Refinery29 has worn many hats since its inception in 2005. It began as strictly editorial, but in 2007 introduced a homegrown retail platform to become a force in e-commerce. In 2010, the website added a daily-deals section called Refinery29 Reserve, imitating LivingSocial and Groupon. The company also creates native advertising campaigns for brands.
Not all of these ideas have panned out; revenues from the native retail platform were largely disappointing, and it was subsequently shut down in 2013. The Refinery29 shops site now simply links to third-party stores to handle transactions.

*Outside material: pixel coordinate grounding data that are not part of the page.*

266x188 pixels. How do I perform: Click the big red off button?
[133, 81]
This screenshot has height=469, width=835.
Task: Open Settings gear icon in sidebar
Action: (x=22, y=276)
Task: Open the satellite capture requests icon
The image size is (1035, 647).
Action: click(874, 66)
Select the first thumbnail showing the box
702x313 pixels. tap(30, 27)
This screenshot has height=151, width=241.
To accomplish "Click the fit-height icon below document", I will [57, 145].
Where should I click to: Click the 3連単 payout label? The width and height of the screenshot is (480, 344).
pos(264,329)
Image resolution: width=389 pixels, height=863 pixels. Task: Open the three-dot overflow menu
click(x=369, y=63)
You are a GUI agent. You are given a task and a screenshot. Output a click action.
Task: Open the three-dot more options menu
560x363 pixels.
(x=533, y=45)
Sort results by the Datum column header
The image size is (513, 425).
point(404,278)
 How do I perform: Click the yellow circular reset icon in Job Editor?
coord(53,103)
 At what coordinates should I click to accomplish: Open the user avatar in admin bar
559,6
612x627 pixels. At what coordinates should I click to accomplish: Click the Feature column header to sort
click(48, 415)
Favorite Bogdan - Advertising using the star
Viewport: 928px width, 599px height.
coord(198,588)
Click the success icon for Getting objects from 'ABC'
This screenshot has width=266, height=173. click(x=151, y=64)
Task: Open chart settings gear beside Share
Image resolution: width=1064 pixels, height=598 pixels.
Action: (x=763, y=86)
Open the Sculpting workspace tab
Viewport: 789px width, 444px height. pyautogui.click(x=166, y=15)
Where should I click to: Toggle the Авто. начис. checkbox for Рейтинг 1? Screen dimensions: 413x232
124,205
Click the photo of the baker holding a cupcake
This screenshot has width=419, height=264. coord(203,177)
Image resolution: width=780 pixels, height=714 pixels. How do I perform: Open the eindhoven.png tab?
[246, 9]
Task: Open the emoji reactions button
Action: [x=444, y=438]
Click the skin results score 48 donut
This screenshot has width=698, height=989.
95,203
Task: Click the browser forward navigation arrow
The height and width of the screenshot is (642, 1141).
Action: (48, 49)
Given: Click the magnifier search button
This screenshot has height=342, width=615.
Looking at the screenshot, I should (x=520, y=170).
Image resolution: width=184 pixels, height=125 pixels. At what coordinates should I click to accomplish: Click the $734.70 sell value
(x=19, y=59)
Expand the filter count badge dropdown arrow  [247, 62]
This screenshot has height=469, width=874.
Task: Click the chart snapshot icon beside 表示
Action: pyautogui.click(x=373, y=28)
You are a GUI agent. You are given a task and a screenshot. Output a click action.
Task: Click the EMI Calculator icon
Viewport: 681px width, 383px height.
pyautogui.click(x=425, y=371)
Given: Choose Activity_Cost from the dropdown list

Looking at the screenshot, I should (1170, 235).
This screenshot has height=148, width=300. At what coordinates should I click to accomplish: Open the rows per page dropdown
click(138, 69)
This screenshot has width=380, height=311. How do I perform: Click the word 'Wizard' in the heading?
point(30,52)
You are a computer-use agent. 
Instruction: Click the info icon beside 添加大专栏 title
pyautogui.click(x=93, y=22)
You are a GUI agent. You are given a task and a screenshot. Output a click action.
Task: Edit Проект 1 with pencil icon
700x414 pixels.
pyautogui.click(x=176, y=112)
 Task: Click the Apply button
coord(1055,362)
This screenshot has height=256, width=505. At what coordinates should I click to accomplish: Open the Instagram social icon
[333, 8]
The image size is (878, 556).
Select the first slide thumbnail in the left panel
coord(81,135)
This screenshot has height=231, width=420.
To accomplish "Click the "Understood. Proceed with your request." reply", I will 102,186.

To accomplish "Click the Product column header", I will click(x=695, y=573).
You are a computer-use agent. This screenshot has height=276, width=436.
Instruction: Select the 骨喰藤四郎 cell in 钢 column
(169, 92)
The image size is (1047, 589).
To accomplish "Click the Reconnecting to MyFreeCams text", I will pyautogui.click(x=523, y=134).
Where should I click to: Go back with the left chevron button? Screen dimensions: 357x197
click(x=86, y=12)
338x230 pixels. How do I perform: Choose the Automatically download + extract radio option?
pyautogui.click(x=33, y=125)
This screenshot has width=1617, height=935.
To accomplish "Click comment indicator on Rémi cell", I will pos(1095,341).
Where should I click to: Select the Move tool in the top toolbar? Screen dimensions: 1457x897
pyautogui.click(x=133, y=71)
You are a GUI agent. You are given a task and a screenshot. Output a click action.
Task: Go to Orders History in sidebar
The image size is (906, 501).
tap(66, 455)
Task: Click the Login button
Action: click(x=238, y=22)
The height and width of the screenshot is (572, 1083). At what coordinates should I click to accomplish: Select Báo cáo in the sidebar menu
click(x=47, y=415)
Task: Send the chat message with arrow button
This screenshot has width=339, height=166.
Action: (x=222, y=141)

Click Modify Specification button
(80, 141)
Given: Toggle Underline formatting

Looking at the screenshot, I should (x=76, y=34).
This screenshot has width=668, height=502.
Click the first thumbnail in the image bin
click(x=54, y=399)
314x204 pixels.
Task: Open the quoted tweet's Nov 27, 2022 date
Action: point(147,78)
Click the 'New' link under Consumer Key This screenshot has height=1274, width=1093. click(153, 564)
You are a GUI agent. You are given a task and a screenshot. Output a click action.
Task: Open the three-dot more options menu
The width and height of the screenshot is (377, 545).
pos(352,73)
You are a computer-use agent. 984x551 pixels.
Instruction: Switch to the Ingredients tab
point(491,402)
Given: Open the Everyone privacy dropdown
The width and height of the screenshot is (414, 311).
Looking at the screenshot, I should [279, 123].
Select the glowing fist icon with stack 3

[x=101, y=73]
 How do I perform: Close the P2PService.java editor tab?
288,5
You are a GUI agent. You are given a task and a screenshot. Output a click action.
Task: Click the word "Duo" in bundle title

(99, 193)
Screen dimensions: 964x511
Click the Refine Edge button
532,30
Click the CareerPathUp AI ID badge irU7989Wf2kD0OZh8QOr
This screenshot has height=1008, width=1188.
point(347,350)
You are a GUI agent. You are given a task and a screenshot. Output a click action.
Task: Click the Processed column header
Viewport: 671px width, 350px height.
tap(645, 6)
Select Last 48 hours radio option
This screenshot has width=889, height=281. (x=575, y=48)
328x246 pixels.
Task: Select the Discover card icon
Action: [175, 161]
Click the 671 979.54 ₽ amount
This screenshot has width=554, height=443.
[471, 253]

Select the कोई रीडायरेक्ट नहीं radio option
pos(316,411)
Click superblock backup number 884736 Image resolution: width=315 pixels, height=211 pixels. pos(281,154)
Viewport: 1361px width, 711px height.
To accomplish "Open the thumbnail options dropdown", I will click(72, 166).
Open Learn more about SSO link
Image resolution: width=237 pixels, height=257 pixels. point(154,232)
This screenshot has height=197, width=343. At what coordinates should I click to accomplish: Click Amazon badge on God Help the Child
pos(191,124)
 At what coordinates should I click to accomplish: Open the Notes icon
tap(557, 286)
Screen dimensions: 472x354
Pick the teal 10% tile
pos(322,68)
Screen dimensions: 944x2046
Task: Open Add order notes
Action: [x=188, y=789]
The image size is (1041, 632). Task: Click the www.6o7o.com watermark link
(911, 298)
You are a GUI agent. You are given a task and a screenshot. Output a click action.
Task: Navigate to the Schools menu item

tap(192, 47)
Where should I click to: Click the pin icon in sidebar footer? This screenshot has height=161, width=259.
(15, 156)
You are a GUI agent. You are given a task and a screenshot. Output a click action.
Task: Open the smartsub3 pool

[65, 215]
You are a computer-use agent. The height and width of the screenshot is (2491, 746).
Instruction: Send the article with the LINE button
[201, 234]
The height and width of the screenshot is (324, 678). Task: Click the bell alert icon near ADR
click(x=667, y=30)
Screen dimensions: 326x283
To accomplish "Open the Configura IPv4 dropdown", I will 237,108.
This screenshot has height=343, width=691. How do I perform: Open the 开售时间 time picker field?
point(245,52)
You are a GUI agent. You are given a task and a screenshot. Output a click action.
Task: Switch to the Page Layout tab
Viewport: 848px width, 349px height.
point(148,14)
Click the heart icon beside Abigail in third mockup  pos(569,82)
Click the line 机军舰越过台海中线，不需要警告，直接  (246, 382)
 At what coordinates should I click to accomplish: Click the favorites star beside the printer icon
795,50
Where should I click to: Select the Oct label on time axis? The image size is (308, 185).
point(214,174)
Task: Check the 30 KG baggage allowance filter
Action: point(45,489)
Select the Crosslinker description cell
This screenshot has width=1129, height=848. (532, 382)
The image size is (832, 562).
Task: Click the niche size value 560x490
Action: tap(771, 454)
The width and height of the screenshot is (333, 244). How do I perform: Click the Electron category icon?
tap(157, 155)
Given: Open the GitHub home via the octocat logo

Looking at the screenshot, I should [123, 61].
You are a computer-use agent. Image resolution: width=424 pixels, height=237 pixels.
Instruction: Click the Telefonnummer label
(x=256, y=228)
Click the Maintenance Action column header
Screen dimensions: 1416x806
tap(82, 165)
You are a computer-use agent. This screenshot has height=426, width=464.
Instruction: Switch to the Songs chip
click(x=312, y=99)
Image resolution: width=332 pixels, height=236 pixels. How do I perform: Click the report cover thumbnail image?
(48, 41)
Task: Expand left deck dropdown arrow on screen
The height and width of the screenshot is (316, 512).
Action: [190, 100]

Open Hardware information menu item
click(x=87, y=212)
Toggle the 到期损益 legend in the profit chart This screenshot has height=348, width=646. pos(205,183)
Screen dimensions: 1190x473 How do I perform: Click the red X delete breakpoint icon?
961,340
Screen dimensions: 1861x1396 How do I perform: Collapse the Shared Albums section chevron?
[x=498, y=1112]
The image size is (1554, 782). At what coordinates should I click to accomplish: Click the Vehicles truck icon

But there is some magic to the madness, because the site has attracted a cult following. Refinery29 lures more than 8 million unique visitors per month, as well as 1.3 million email subscribers and one billion page views per year.
It was named the fastest growing media company on the 2013 Inc. 500 list, and raised a cool $20 million in October 2013. Advertising is its bread and butter, pulling gross revenues up to $29 million for 2013, nearly double that of the year before.
Stefano and von Borries are on to their next quest: beefing up mobile and video content. They’d like to become a video-entertainment brand, turning writers into interactive video personalities and introducing Refinery29-produced news, how-tos, and documentaries. First up? A documentary series following Swedish pop band Icona Pop as they tour the U.S. with Miley Cyrus. An astrology show with a “pop-culture spin” is also in the works.
The other priority is expanding its mobile presence, particularly on Instagram and Facebook. Refinery29 has spent the past five months redesigning its mobile platform–the new interface will be rolled out in early April.
Going forward, the entrepreneurs say it’s a challenge to balance their innovative, muckraker spirit with the responsibilities of a large business.
“We have a lot more on the line, and we need to be more calculated than before,” says Stefano.
It’s been a bumpy road for the twentysomethings that jumped into a media business. Stefano and von Borries have some sage advice for other precocious young entrepreneurs: Celebrate the little wins.
“Part of not having experience, is you don’t know what it’s like to win big, so you can really appreciate winning small. 99.9% of businesses are started with years of small wins,” says Stefano.
The cofounders remember many “little wins.” Each time they gained another 500 email subscribers, or a spurt of higher traffic, it excited them. Opening up their first real office was another source of pride. In 2006 they moved to a 1,500-square-foot Tribeca studio, in a basement below a basement. It “seemed like a castle” says von Borries. When they received the check for their first real angel investment, $160,000, they were “trembling”.
The string of small victories propelled them through years of uncertainty and obscurity.
“I remember in year 3, one of my parents pulled me aside and asked: ‘Are you sure you want to continue with this?’” von Borries says.
“If you really believe in something, you always try new approaches,” he says. “For us, that meant hosting a party of 30 jewelry makers in a basement in Chelsea, and that was a small win.”